EXERCISE MATERIAL:
_ _ _

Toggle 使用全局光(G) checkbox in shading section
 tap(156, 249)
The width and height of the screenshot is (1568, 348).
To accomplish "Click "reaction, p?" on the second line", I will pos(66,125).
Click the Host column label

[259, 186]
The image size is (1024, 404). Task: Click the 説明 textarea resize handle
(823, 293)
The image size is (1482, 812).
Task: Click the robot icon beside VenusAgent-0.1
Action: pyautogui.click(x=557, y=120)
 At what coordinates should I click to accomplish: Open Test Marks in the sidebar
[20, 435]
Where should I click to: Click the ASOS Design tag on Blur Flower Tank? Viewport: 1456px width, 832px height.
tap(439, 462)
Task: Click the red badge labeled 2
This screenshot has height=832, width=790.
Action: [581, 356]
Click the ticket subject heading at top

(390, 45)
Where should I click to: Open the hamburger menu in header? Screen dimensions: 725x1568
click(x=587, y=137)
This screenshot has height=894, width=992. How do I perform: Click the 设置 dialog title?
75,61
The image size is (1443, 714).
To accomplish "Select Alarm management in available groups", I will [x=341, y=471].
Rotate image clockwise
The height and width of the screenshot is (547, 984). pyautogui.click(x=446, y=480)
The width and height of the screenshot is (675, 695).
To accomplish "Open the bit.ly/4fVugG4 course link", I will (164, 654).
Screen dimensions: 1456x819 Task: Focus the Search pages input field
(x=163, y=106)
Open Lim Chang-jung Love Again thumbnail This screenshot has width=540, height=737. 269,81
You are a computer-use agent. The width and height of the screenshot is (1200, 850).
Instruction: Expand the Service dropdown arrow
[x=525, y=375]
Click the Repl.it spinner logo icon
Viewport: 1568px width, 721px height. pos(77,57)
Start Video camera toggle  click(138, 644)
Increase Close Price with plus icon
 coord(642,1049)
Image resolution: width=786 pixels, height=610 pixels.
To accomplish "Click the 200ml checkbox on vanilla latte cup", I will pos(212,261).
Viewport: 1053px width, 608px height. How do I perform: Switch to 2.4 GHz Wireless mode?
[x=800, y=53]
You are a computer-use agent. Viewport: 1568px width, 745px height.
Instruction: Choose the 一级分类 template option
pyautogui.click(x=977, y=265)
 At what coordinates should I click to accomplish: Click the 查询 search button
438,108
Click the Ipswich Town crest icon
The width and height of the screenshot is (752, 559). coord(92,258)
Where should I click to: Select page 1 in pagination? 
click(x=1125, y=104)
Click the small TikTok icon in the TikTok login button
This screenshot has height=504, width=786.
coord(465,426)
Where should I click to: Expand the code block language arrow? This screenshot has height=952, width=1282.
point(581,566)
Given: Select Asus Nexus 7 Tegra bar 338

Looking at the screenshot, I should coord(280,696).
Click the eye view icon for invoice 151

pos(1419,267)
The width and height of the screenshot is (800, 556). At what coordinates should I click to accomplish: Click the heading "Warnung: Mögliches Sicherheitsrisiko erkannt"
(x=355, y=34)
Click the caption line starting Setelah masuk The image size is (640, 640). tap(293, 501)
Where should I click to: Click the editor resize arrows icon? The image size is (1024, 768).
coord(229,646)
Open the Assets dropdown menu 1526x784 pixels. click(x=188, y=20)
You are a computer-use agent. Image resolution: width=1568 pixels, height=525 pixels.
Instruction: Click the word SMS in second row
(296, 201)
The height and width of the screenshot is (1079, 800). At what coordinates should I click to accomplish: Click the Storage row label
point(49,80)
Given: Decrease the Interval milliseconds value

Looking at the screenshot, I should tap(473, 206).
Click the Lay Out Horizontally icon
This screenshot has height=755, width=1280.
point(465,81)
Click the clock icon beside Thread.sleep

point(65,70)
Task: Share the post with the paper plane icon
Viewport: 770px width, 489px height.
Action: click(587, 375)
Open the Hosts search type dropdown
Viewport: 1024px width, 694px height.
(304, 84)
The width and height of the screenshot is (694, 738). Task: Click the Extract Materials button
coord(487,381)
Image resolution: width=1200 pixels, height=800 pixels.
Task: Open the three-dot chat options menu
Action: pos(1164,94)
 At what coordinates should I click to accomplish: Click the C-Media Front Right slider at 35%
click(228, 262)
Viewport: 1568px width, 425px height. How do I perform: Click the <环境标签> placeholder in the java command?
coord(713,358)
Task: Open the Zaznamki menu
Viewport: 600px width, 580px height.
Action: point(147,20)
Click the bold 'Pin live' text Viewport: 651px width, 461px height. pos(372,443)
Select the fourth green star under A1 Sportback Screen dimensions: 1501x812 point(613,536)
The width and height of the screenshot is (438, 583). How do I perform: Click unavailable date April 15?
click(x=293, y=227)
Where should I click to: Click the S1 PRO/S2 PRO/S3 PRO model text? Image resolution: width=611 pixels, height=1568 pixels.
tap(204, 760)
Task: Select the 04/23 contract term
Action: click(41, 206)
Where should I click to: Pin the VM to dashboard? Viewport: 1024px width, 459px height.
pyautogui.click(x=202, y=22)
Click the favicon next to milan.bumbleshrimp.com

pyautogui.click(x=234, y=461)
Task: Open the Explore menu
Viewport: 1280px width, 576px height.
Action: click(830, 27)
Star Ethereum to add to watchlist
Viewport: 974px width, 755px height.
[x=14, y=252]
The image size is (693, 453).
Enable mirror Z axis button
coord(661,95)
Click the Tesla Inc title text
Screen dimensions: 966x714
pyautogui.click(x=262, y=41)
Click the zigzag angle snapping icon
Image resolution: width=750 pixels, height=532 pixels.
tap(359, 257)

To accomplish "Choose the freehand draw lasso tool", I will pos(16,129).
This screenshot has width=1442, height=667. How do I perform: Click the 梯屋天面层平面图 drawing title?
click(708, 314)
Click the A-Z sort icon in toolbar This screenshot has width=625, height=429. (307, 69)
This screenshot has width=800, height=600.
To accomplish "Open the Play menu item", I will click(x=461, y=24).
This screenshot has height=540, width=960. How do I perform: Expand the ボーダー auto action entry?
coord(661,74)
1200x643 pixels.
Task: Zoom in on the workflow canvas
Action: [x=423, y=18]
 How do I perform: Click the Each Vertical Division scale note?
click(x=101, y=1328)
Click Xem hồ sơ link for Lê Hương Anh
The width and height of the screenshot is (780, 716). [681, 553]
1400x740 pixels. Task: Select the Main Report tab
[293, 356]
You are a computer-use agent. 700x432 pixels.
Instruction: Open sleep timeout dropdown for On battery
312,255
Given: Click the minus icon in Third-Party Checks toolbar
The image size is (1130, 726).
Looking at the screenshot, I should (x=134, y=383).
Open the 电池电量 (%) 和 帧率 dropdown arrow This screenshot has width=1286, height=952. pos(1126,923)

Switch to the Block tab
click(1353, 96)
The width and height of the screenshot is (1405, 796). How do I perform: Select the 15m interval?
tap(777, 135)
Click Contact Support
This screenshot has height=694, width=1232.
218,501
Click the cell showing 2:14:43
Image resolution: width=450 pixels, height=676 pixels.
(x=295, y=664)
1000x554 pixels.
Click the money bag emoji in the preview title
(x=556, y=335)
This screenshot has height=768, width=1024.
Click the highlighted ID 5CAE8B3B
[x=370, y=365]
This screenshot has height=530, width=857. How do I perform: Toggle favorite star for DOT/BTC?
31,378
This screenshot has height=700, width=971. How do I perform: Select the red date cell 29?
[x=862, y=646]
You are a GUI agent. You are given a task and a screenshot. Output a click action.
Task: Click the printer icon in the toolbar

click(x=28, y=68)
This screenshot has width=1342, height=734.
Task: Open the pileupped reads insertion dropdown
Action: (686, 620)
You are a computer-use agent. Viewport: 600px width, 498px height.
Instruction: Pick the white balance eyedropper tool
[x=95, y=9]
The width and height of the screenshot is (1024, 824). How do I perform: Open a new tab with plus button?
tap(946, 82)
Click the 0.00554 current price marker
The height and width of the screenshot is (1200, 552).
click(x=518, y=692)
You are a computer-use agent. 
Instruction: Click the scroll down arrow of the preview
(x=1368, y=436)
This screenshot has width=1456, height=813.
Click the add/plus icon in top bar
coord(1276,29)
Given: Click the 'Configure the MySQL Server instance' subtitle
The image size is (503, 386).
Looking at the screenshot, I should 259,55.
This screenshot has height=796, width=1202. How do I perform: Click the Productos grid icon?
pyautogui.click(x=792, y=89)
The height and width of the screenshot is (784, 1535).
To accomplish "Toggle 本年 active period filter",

_ _ _

DIRECTIONS: Please output the lines of the listing above that fall in the stretch from the one with "1400x740 pixels. Task: Select" through the one with "Given: Click the minus", exactly and only those.

EXERCISE ANSWER:
1400x740 pixels. Task: Select the Main Report tab
[293, 356]
You are a computer-use agent. 700x432 pixels.
Instruction: Open sleep timeout dropdown for On battery
312,255
Given: Click the minus icon in Third-Party Checks toolbar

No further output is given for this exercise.